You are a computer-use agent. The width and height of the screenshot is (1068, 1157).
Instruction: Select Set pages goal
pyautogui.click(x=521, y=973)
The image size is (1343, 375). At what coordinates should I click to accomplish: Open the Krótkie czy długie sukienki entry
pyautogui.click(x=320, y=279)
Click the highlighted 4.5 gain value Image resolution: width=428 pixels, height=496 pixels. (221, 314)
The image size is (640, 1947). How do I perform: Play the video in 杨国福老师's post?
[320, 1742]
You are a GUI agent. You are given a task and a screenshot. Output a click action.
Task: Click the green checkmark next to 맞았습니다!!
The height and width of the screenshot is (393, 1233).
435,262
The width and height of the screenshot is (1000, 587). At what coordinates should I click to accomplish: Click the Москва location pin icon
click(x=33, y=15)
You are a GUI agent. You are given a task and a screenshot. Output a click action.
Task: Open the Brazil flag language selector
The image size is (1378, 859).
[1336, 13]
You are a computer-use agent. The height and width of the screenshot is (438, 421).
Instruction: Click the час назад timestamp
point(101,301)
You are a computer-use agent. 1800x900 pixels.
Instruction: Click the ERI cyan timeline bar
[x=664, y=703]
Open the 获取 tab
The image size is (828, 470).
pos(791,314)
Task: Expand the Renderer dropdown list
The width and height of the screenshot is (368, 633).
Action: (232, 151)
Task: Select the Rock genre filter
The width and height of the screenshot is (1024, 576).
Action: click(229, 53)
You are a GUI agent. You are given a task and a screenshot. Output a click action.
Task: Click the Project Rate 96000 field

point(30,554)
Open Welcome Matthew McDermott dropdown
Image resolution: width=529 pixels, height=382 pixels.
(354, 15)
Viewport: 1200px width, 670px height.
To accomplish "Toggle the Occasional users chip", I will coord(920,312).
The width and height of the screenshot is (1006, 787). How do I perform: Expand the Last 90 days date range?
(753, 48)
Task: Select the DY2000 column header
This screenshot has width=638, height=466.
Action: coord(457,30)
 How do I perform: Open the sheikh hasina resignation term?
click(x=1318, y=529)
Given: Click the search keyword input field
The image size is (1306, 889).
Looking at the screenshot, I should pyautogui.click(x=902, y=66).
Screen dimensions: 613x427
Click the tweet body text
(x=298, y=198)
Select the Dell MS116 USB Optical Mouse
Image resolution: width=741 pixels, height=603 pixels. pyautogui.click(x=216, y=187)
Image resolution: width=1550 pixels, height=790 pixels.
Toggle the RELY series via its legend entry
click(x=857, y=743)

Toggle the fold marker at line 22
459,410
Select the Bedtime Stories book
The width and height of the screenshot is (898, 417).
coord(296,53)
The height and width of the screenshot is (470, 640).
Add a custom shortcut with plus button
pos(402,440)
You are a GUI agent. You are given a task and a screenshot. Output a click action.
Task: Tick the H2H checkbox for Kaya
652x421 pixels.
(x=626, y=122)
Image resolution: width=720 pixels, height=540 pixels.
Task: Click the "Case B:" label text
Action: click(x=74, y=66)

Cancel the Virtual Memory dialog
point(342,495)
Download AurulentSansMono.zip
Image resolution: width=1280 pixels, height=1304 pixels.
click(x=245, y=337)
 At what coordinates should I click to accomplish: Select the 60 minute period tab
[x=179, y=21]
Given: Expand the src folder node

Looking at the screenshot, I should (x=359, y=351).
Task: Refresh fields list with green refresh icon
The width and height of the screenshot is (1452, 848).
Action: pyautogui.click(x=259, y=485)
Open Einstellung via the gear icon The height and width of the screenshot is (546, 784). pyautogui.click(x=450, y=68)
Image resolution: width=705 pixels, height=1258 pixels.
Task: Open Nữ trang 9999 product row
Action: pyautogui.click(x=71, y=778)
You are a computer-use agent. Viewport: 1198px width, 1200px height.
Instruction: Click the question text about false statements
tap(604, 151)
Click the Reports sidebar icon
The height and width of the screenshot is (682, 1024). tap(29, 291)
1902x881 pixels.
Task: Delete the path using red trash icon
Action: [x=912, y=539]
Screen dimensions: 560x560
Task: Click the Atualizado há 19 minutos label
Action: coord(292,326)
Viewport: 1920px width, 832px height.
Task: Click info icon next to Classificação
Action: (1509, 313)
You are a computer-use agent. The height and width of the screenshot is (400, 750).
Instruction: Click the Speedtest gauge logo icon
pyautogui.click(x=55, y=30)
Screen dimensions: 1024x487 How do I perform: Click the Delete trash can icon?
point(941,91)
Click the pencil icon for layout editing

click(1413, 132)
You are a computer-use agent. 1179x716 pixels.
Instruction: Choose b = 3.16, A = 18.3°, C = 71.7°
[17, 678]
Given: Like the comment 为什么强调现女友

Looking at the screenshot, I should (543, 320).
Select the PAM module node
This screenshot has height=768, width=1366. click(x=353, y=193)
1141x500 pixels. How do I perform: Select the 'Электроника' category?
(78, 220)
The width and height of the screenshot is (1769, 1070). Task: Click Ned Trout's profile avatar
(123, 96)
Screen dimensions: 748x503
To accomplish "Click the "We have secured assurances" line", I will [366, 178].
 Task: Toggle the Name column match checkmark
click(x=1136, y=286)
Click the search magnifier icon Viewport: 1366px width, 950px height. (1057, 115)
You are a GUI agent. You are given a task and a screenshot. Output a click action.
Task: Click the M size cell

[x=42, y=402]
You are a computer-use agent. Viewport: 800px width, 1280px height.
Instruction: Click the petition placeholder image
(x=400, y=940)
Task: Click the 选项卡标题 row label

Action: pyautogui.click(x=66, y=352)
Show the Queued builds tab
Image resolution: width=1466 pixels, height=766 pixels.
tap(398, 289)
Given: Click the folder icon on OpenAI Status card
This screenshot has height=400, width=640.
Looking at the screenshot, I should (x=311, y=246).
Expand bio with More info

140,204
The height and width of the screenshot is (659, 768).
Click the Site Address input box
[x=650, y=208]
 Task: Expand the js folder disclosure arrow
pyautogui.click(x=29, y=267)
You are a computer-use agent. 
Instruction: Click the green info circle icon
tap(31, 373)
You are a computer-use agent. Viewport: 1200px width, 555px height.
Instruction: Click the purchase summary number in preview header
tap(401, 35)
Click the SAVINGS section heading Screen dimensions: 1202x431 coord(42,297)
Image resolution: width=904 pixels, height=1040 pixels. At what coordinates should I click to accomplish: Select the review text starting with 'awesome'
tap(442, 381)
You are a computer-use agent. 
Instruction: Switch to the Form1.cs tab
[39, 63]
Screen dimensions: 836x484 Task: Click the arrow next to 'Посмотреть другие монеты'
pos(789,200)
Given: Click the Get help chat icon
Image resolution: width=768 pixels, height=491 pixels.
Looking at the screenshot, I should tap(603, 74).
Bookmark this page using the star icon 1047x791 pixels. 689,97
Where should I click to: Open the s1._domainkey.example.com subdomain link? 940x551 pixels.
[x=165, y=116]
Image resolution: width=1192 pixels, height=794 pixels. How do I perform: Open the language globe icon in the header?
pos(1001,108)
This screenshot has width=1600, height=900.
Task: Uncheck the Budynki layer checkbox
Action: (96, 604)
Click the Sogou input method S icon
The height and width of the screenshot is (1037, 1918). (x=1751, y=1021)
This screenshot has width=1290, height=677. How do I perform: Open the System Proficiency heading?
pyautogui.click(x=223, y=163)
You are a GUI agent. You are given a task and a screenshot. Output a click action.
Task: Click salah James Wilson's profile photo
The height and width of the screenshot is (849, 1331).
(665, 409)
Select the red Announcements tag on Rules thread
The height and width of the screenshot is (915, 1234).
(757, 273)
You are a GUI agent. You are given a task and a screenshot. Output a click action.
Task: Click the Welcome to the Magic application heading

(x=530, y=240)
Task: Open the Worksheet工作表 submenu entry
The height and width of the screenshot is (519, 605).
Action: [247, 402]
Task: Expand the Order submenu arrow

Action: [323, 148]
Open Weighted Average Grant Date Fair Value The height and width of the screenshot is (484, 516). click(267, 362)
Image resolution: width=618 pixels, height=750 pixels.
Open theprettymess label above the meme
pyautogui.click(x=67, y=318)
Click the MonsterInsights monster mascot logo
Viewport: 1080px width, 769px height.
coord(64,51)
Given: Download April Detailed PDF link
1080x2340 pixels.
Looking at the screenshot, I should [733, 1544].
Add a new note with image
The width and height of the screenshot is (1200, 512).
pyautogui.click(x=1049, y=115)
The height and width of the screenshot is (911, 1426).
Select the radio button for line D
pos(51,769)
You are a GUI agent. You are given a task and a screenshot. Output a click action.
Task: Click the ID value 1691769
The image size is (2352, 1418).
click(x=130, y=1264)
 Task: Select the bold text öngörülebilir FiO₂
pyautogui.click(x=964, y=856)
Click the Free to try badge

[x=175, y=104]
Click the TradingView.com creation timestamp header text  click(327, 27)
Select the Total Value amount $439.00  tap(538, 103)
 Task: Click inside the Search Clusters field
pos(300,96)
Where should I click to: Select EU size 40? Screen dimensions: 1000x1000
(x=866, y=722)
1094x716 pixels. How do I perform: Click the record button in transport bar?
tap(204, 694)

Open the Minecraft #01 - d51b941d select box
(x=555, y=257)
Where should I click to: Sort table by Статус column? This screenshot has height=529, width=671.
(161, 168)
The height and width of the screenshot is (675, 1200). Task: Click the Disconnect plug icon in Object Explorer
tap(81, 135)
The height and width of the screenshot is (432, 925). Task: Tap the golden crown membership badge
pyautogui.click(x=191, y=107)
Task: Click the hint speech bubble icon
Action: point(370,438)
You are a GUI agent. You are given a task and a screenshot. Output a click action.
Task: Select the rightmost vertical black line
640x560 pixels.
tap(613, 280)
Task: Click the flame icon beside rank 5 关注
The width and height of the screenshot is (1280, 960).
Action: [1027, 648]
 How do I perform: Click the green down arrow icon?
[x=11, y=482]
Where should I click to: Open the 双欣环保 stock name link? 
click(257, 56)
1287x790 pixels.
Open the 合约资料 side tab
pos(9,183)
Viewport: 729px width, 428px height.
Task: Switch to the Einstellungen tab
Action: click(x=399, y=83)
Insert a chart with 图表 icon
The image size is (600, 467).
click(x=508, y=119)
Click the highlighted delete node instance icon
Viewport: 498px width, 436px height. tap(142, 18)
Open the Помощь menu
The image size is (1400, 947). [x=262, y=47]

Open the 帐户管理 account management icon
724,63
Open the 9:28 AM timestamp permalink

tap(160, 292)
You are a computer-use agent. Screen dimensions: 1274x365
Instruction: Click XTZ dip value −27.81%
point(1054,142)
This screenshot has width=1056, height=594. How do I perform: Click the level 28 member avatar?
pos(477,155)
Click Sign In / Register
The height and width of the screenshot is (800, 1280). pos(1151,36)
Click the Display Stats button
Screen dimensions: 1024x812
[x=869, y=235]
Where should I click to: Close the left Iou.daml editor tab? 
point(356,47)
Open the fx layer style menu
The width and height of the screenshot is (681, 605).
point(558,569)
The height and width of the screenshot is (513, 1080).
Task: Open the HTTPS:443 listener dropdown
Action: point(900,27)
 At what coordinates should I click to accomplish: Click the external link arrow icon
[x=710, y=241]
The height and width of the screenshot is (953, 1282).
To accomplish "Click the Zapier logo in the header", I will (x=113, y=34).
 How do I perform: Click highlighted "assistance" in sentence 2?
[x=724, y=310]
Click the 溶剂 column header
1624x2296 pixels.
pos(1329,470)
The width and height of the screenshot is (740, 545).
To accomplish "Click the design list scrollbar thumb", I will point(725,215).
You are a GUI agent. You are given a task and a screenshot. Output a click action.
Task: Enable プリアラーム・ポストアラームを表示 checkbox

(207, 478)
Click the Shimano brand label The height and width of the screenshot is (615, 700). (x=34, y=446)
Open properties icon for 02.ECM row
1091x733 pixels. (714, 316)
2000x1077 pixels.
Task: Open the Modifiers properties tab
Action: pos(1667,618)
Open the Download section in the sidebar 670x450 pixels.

→ **What to work on**:
Your answer should consist of the lines above that hold the word "will", copied exactly.

→ **Exercise result**:
To accomplish "Toggle the Occasional users chip", I will coord(920,312).
To accomplish "Click the "We have secured assurances" line", I will [366, 178].
To accomplish "Click the Zapier logo in the header", I will (x=113, y=34).
To accomplish "Click the design list scrollbar thumb", I will point(725,215).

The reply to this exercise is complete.